While I don’t know if this suit will survive due to assumption of risk issues — and if California law is the same as New York law I think it will get tossed — it’s clear that the CNN focus is on money instead of safety. I wrote about that recently when Red Bull was sued for $85M — where I noted that it was a very poor move to put a number in the complaint, not only because it isn’t allowed but because it shifted the focus away from product safety.
Such clauses are not permitted in complaints in California. However, the plaintiff may have served a statement of damages with the complaint containing the amounts.
Such clauses are not permitted in complaints in California. However, the plaintiff may have served a statement of damages with the complaint containing the amounts.
Why would anyone voluntarily do something like that? There is nothing to gain and everything to lose.
In California you can’t take a defendant’s default if you haven’t served a statement of damages. Some attorneys will serve one with the complaint if they think the defendant may fail to respond.

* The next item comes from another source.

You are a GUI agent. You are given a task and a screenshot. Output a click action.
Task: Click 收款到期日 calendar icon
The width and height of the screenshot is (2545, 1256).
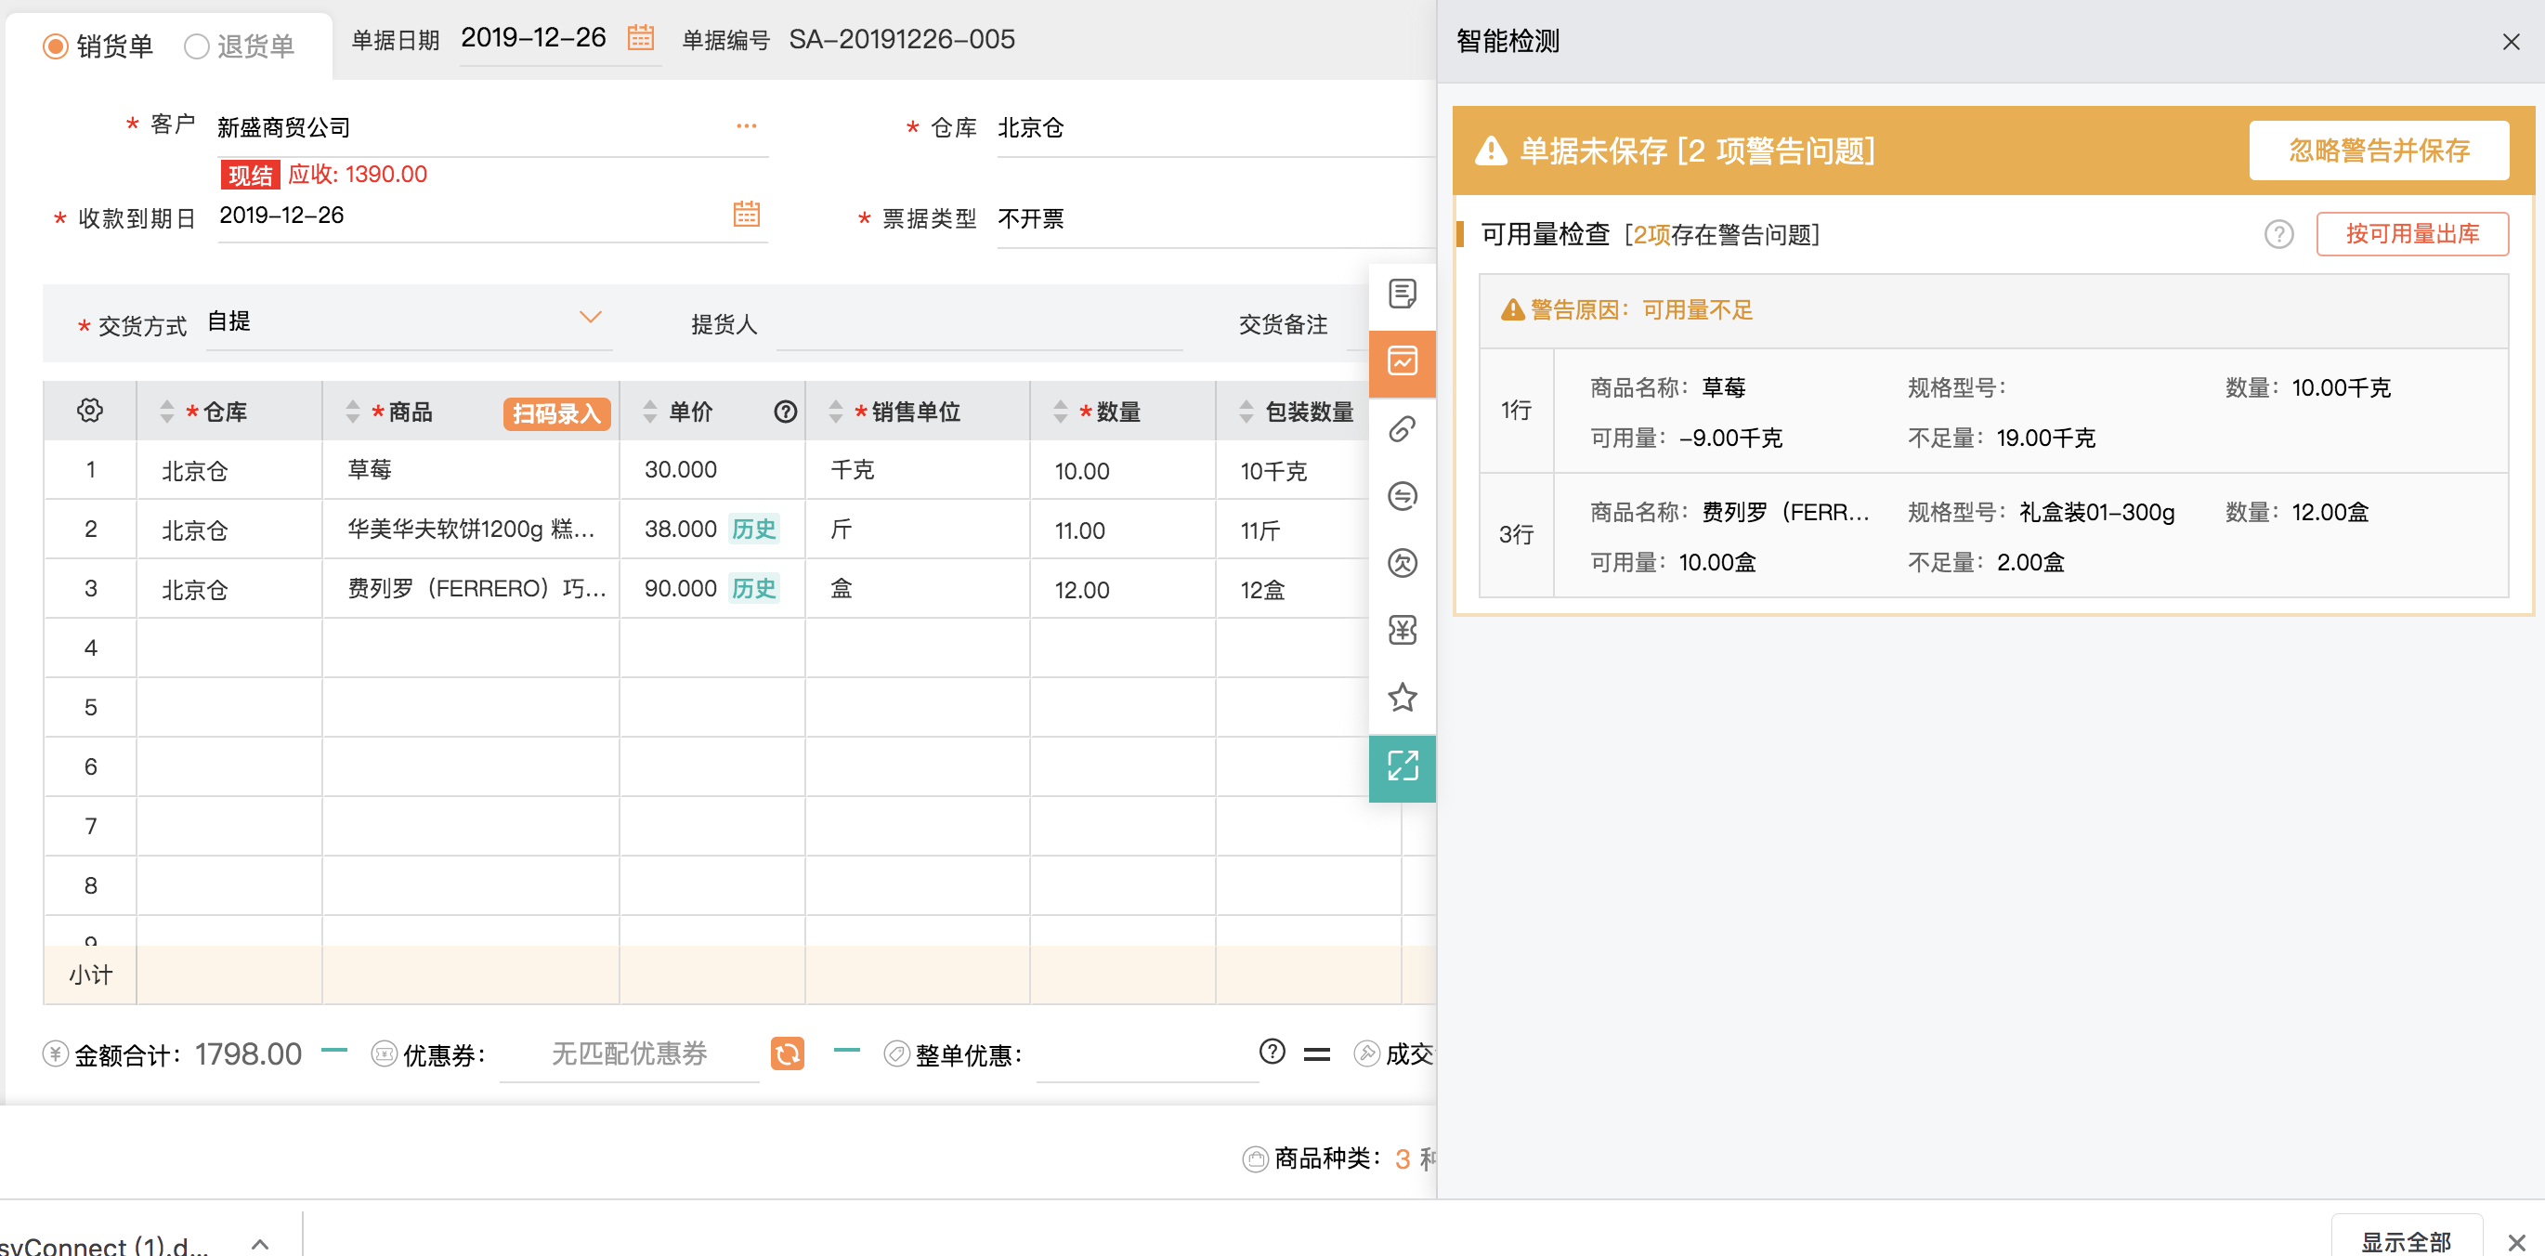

In California you can’t take a defendant’s default if you haven’t served a statement of damages. Some attorneys will serve one with the complaint if they think the defendant may fail to respond.
Lousy excuse. All a lawyer has to do is diary the matter for 30 days after service (Or whatever the applicable time period is), and if there is no answer, then start the proceedings for a default.
My view is that you never give a demand for damages unless forced to do so. And if any member of the press should call to inquire, you tell them you want what the jury believes to be fair and reasonable. Nothing more and nothing less.
I agree. I think there was some kind of practice tip or advice suggesting it circulating years ago, as we saw a lot of them. In the past 10-15 years I’ve only seen it a few times.